→ **What is expected**:
Reproduce verbatim the records beginning at the line containing "You are a computer-use agent. Screen dimensions: 1473x758" and continuing through the line containing "point(91,573)", with both of those lines included.

→ **Supplied material**:
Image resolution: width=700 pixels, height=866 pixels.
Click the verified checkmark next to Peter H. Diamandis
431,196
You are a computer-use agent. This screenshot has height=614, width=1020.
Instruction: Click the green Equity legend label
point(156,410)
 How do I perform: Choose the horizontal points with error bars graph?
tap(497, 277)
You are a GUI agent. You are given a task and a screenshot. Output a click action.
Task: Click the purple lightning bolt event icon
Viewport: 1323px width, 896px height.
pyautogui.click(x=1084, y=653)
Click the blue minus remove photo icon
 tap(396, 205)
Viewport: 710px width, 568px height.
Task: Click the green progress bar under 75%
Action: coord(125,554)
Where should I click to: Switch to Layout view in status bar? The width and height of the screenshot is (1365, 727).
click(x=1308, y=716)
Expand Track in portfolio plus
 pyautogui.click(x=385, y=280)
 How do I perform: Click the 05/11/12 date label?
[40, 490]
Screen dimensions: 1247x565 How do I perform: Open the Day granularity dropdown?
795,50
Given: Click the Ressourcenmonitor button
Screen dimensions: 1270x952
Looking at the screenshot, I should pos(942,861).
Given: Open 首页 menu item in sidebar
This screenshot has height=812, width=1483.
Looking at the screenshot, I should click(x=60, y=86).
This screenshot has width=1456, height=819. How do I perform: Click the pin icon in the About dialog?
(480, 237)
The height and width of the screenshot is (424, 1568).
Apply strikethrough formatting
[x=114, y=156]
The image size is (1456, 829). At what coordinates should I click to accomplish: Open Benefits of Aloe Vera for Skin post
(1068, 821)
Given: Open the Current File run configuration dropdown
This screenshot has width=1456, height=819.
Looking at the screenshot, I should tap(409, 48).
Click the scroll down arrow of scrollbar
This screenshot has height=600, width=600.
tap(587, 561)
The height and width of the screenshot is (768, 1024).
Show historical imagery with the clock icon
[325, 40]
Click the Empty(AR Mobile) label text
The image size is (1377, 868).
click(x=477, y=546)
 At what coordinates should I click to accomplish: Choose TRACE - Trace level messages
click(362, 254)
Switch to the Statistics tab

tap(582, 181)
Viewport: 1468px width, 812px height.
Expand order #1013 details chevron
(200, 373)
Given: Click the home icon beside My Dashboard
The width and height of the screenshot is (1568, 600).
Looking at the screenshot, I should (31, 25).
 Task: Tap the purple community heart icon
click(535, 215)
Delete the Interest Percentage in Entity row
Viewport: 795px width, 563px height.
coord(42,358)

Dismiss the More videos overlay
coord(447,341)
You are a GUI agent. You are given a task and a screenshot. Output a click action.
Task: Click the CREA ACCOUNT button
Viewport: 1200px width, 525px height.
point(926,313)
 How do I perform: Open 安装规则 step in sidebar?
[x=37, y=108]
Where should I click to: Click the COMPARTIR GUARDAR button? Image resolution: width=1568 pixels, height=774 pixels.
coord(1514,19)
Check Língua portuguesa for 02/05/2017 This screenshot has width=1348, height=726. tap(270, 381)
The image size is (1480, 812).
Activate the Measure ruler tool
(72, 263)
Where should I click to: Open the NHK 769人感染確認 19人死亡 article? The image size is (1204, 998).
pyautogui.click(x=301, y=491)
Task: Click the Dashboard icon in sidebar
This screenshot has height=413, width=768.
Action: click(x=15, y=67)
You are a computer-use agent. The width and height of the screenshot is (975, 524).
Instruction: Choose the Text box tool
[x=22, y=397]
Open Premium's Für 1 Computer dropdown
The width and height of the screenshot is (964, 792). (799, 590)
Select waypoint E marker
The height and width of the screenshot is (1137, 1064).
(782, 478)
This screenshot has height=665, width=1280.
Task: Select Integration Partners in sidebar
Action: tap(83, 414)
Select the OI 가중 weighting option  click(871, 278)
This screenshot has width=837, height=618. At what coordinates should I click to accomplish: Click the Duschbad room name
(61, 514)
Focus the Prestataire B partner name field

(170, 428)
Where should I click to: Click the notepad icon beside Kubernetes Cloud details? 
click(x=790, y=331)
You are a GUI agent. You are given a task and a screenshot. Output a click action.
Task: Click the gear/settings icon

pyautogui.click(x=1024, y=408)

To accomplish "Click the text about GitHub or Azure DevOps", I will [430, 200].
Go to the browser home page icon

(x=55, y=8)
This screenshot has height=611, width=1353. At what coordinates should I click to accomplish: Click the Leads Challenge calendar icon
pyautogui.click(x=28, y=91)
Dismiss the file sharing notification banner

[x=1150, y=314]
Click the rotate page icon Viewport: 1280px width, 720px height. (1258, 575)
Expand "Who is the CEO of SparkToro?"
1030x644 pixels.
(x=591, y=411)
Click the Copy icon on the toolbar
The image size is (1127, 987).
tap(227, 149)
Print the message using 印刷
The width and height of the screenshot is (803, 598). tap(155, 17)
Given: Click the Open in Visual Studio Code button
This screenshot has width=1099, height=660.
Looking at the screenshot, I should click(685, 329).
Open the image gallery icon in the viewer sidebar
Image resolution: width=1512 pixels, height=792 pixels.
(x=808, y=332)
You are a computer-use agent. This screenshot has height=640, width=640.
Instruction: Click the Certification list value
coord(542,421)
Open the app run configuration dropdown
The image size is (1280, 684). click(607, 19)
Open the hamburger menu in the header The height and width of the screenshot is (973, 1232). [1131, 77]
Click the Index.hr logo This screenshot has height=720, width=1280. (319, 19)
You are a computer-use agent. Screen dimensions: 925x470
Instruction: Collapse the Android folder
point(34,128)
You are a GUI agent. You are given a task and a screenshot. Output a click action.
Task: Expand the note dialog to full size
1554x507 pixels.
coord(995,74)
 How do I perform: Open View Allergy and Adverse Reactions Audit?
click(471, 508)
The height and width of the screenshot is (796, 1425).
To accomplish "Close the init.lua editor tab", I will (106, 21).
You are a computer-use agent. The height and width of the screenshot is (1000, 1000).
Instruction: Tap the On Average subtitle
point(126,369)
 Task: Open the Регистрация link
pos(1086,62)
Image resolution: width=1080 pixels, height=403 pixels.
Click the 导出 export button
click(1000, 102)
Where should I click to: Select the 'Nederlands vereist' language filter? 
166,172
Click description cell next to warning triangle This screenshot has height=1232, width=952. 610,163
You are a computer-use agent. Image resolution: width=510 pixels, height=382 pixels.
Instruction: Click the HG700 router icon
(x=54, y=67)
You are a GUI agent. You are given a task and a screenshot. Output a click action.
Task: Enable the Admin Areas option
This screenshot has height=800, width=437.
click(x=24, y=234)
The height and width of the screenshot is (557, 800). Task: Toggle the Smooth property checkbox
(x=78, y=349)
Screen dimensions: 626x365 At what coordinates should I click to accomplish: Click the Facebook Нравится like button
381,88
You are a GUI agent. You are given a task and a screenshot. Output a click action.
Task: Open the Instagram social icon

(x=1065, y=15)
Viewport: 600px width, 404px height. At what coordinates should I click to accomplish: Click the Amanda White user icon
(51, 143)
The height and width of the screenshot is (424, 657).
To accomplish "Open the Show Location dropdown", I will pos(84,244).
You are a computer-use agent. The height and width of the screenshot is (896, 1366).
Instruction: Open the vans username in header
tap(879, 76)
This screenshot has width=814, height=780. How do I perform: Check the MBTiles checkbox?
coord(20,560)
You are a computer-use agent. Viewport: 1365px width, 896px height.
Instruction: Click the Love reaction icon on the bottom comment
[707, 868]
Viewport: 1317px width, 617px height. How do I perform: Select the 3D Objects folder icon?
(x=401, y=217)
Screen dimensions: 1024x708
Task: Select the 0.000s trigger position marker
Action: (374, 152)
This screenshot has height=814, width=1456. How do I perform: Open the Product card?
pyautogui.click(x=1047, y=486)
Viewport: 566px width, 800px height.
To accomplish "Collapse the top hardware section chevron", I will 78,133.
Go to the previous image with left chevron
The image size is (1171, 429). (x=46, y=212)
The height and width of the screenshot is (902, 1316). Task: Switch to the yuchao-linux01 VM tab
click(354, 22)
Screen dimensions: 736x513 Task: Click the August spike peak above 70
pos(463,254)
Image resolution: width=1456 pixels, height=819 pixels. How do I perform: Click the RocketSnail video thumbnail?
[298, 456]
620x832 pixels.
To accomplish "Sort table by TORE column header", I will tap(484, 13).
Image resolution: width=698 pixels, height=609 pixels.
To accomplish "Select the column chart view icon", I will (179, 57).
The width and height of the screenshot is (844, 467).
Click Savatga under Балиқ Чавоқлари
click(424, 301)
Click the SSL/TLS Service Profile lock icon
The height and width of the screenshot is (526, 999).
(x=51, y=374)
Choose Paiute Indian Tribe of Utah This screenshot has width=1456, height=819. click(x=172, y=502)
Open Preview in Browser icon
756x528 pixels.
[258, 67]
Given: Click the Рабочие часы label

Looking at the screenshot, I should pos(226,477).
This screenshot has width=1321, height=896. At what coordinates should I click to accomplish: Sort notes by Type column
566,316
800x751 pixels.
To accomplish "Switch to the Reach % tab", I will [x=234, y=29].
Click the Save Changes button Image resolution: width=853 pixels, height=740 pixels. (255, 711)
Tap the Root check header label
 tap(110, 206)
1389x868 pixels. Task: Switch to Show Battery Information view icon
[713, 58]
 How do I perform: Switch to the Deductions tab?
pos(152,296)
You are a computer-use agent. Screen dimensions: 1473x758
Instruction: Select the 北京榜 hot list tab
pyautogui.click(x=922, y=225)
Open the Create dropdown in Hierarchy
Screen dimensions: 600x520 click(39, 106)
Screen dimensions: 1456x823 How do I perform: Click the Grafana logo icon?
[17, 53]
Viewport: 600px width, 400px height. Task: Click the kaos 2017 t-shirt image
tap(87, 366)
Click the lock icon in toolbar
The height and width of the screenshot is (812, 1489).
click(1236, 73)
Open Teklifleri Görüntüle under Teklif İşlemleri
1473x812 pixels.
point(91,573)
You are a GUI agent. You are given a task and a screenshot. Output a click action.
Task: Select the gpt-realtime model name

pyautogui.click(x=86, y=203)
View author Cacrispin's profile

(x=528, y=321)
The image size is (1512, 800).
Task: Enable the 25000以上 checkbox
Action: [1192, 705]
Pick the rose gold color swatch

→ **Solution for this task**:
You are a computer-use agent. Screen dimensions: 1473x758
Instruction: Select the 北京榜 hot list tab
pyautogui.click(x=922, y=225)
Open the Create dropdown in Hierarchy
Screen dimensions: 600x520 click(39, 106)
Screen dimensions: 1456x823 How do I perform: Click the Grafana logo icon?
[17, 53]
Viewport: 600px width, 400px height. Task: Click the kaos 2017 t-shirt image
tap(87, 366)
Click the lock icon in toolbar
The height and width of the screenshot is (812, 1489).
click(1236, 73)
Open Teklifleri Görüntüle under Teklif İşlemleri
1473x812 pixels.
point(91,573)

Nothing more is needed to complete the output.